PANAMA CITY BEACH, Fla. - The owner of a scooter rental business has sued Bay County and the City of Panama City Beach, claiming ordinances that would require safety flags and vests for scooter renters and set insurance requirements for the rental businesses are burdensome and unconstitutional.
Classy Cycles, which does business as California Cycles and has four locations in Panama City Beach and one in the unincorporated area of the county, filed the lawsuit Friday in circuit court asking for damages “that have been and could be incurred” in excess of $15,000, as well as attorney’s fees and costs “for having to point out the obvious unconstitutionality” of the ordinance.
The lawsuit contends state law pre-empts the county’s ordinances.
California Cycles contends it would cost “considerable money” in citations for every ordinance violation for its fleet of 370 mopeds and scooters.
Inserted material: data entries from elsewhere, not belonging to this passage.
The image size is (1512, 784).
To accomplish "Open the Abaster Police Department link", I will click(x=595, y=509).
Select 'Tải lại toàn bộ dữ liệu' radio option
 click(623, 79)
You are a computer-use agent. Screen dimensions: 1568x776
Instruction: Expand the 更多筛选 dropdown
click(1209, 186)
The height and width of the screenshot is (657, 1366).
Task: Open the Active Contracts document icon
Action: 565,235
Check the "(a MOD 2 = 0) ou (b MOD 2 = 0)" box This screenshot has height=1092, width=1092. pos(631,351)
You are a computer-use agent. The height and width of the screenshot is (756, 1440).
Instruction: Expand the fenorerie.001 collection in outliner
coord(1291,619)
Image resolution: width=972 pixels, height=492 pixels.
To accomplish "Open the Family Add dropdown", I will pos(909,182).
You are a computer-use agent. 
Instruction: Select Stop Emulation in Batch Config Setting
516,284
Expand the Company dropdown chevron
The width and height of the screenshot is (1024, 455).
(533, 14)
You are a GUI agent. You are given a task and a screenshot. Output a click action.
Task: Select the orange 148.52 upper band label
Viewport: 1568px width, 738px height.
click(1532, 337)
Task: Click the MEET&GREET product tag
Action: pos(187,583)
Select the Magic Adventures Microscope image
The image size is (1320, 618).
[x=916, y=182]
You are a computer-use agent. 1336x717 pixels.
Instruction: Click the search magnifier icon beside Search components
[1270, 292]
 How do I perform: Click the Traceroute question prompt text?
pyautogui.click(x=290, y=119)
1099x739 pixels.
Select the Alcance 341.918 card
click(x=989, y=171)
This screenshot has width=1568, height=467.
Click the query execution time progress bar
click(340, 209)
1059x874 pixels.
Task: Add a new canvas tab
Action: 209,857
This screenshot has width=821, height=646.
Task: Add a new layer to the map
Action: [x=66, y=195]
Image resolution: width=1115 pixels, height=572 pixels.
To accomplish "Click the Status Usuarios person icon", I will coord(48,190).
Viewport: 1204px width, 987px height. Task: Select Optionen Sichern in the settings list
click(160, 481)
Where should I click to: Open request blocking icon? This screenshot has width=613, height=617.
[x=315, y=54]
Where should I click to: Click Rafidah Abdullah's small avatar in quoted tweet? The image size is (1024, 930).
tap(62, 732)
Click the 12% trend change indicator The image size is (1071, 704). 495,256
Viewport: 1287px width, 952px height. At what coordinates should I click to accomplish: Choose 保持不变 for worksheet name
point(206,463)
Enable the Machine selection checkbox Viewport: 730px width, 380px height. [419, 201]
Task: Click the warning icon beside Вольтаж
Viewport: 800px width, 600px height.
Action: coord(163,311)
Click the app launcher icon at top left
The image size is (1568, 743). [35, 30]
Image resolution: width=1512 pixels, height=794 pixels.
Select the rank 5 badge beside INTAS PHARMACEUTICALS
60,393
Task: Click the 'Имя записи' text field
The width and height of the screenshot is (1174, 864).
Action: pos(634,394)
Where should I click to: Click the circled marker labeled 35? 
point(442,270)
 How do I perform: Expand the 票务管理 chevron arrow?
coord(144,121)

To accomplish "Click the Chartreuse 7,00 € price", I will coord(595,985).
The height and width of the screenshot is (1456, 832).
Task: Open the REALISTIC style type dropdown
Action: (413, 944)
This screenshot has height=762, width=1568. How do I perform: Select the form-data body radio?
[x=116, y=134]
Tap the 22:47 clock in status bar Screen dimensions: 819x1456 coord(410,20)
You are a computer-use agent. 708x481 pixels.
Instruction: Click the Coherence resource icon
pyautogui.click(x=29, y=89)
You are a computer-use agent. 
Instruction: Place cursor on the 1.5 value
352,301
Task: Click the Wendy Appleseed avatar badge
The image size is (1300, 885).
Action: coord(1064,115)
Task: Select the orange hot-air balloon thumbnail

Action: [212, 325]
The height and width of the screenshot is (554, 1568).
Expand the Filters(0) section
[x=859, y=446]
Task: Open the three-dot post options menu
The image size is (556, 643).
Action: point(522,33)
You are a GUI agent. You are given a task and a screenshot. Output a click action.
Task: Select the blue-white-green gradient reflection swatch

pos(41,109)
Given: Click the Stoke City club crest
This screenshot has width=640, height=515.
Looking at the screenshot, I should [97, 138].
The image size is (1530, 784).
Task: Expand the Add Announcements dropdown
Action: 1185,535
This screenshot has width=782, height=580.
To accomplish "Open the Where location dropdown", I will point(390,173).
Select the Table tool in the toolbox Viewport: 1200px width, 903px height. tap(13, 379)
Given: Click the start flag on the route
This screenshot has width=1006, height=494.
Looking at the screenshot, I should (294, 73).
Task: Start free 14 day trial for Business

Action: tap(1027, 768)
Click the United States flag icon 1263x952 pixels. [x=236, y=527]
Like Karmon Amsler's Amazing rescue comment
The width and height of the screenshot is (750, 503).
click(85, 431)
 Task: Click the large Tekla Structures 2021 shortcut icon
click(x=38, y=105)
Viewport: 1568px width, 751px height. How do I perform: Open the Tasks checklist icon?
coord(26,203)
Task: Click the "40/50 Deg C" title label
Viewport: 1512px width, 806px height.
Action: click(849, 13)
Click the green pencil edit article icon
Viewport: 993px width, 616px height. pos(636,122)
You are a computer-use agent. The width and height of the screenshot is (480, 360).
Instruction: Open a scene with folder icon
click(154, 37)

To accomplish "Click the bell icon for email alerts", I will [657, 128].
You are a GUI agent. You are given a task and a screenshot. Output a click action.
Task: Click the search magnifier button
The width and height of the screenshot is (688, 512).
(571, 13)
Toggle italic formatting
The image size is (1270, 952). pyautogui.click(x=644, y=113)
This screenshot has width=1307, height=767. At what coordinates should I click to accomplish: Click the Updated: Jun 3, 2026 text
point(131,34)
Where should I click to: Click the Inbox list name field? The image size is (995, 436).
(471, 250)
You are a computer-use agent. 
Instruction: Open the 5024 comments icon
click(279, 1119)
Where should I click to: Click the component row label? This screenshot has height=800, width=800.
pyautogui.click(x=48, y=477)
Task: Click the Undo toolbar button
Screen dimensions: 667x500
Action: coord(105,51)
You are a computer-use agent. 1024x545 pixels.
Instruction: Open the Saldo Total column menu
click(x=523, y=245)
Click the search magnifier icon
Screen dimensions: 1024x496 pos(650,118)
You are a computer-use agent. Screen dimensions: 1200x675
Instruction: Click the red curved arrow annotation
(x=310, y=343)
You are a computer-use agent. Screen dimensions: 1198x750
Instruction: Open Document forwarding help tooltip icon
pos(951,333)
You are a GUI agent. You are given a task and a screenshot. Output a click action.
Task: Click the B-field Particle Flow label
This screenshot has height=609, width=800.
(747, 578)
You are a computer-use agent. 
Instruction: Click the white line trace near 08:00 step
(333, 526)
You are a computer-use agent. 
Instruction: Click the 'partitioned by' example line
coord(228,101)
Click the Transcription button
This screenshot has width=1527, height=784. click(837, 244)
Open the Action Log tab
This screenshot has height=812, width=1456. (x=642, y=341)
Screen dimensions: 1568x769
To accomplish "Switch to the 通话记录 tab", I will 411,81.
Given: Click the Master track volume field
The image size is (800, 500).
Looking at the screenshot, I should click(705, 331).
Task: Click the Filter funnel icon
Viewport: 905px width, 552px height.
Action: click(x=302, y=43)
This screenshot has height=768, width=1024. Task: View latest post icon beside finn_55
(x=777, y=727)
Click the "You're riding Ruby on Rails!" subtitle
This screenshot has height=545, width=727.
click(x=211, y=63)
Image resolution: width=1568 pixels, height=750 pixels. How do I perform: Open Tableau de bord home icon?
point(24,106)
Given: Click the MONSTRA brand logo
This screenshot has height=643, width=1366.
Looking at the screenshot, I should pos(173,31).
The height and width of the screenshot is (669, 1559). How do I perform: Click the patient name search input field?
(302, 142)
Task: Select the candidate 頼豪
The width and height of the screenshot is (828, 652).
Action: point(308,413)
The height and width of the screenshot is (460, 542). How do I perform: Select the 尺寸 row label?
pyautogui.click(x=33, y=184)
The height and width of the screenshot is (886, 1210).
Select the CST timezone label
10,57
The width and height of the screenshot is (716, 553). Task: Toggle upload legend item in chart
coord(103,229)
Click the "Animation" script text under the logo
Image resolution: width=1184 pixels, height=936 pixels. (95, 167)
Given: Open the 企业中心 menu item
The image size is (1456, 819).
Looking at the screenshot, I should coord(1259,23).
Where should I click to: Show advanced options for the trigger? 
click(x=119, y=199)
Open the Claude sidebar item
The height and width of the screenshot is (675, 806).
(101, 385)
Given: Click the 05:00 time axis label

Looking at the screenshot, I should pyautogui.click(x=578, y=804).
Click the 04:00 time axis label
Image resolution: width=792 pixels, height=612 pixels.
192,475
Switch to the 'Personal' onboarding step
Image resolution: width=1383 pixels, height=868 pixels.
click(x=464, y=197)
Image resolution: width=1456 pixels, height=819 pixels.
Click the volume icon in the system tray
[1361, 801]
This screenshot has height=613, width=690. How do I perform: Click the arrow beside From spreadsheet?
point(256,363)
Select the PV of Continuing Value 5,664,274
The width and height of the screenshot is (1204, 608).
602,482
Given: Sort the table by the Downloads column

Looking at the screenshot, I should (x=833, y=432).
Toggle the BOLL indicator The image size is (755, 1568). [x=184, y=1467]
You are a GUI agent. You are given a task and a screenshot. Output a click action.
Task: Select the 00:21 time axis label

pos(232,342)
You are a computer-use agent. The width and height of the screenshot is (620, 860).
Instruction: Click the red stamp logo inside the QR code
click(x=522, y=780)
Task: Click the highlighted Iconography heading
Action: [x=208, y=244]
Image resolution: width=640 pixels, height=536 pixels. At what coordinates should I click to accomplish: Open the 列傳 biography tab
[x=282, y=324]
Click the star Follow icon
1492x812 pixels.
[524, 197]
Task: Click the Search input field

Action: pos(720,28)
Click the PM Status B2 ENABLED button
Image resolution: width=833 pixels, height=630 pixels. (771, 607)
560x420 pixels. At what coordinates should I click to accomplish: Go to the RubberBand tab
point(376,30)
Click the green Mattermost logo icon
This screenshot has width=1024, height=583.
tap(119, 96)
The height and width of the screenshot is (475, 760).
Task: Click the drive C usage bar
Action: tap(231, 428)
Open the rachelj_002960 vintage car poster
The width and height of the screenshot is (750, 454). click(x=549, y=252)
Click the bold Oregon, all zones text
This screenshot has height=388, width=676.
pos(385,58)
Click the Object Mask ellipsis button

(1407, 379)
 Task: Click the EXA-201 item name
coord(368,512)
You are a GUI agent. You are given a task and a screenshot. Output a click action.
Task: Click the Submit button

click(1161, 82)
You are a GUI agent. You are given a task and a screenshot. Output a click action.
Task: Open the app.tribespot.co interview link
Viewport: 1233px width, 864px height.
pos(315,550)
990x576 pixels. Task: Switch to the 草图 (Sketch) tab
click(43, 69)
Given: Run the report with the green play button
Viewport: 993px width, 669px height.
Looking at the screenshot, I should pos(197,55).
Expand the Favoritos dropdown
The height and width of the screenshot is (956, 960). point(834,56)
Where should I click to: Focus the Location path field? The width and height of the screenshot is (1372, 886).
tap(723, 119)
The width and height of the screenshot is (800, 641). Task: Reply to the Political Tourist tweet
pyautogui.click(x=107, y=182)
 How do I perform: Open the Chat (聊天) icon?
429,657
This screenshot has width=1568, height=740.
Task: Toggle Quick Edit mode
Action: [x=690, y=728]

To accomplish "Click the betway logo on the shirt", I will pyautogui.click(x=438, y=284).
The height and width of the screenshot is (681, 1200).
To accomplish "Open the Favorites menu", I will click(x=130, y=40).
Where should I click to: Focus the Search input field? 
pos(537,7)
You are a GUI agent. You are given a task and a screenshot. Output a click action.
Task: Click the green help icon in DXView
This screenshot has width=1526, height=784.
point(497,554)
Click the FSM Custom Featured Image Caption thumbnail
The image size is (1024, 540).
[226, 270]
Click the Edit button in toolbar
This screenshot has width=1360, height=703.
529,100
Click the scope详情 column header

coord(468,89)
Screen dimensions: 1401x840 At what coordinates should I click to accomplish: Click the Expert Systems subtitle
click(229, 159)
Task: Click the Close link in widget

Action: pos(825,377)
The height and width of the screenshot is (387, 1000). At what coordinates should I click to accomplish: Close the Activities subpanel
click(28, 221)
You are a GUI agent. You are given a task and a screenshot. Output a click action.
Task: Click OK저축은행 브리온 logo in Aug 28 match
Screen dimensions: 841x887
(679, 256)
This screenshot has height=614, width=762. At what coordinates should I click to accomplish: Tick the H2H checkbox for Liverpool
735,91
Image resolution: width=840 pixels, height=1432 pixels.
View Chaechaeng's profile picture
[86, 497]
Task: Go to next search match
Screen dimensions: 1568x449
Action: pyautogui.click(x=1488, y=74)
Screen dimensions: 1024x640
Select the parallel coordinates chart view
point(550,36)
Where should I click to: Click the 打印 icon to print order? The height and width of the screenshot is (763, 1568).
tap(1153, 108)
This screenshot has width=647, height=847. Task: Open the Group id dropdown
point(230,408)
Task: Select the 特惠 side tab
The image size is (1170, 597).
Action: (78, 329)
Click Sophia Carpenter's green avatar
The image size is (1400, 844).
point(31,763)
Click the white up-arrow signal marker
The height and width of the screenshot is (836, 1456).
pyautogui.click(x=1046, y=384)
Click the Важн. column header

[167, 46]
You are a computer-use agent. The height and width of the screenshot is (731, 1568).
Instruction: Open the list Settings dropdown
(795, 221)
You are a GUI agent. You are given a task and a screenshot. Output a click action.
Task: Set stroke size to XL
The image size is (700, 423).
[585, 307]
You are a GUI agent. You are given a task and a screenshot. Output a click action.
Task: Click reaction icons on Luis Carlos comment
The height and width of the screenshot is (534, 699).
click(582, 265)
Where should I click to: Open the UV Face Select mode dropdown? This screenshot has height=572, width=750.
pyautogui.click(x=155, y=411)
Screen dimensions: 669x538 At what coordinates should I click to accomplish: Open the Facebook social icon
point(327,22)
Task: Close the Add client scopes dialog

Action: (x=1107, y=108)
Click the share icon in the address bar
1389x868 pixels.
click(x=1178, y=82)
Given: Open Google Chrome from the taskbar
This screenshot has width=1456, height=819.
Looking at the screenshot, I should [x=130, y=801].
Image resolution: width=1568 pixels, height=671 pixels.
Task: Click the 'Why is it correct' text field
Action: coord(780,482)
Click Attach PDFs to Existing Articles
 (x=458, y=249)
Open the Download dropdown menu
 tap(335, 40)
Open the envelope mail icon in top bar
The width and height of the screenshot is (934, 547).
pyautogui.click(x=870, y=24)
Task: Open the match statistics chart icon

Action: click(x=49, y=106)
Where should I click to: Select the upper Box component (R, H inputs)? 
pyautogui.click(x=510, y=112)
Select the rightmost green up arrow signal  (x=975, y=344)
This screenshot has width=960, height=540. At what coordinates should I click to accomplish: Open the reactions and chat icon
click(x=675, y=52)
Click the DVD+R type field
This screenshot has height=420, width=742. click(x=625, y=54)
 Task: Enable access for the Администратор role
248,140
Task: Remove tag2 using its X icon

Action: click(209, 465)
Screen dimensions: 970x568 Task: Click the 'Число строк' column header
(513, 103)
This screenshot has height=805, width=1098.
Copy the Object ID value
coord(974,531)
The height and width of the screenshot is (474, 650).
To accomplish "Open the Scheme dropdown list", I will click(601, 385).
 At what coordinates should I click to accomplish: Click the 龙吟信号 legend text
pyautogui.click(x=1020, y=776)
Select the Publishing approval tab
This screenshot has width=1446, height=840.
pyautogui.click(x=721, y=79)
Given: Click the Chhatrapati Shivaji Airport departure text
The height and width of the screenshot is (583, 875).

A city ordinance requires that, starting Sept. 1, flag poles must be installed on the back of every moped or scooter, and starting June 8, riders are required to wear a reflective vest with “rental” stamped on the back. The suit claims 90 percent of customers say they would not rent a moped or scooter if forced to wear the vest, according to the News Herald.
The lawsuit further states that should the business be forced to install flags on the back of the scooters, at least three OEMs would void the warranties on the vehicles.
Rick Roof, owner of California Cycles, said Monday he would coordinate with other business owners on the beach to find pro-business candidates to run for seats on the Panama City Beach City Council.
The council is slated to discuss imposing insurance requirements on the scooter rental businesses at Thursday’s meeting. Panama City Beach is considering an insurance requirement on scooter rentals of $10,000 for personal injury, $20,000 total injury and $10,000 operating damage.
Bay County has imposed the same vest and flag pole requirements, as well as requiring scooter businesses in the unincorporated areas to carry $1 million in general liability and $500,000 in bodily injury. Roof contends such insurance is not available.